» **Instructions to follow**
Write out the records below, from the line containing "This screenshot has height=451, width=952." to the line containing "Show hidden system", including both of those lines and changing nothing.

» **Data entries**

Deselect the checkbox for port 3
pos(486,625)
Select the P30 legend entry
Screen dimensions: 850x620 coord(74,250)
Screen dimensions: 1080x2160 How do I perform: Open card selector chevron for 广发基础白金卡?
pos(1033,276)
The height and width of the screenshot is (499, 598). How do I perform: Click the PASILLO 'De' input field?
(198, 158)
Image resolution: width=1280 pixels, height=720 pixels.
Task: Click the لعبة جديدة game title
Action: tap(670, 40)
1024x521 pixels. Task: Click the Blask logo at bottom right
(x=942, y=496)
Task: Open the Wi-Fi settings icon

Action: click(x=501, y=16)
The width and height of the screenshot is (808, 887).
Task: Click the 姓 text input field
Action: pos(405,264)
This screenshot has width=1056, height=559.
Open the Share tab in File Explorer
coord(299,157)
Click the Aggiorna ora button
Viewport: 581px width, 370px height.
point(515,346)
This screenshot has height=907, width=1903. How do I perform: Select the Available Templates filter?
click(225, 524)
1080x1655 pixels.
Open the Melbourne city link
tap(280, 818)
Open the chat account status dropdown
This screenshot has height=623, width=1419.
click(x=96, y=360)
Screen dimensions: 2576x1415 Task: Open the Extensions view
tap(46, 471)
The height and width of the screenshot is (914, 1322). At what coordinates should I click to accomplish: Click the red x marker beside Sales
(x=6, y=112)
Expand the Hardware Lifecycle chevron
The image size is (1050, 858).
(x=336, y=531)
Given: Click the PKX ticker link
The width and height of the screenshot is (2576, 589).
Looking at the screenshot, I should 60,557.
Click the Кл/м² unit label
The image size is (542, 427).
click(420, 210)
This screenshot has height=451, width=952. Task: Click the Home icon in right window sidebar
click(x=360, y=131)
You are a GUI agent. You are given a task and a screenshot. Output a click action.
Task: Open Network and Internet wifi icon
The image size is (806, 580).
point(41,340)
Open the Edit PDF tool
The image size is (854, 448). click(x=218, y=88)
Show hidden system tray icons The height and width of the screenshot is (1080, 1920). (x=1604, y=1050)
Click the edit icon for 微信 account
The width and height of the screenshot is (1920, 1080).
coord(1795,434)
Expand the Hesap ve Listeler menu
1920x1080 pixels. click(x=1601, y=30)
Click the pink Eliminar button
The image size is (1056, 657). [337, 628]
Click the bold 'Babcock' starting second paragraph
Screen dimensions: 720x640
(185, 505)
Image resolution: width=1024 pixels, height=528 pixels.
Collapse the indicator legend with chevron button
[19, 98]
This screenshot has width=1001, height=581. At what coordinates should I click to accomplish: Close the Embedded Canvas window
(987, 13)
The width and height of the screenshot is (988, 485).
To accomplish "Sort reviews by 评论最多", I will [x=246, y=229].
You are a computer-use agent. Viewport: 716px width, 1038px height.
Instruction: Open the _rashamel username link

» **Correct response**
This screenshot has height=451, width=952. Task: Click the Home icon in right window sidebar
click(x=360, y=131)
You are a GUI agent. You are given a task and a screenshot. Output a click action.
Task: Open Network and Internet wifi icon
The image size is (806, 580).
point(41,340)
Open the Edit PDF tool
The image size is (854, 448). click(x=218, y=88)
Show hidden system tray icons The height and width of the screenshot is (1080, 1920). (x=1604, y=1050)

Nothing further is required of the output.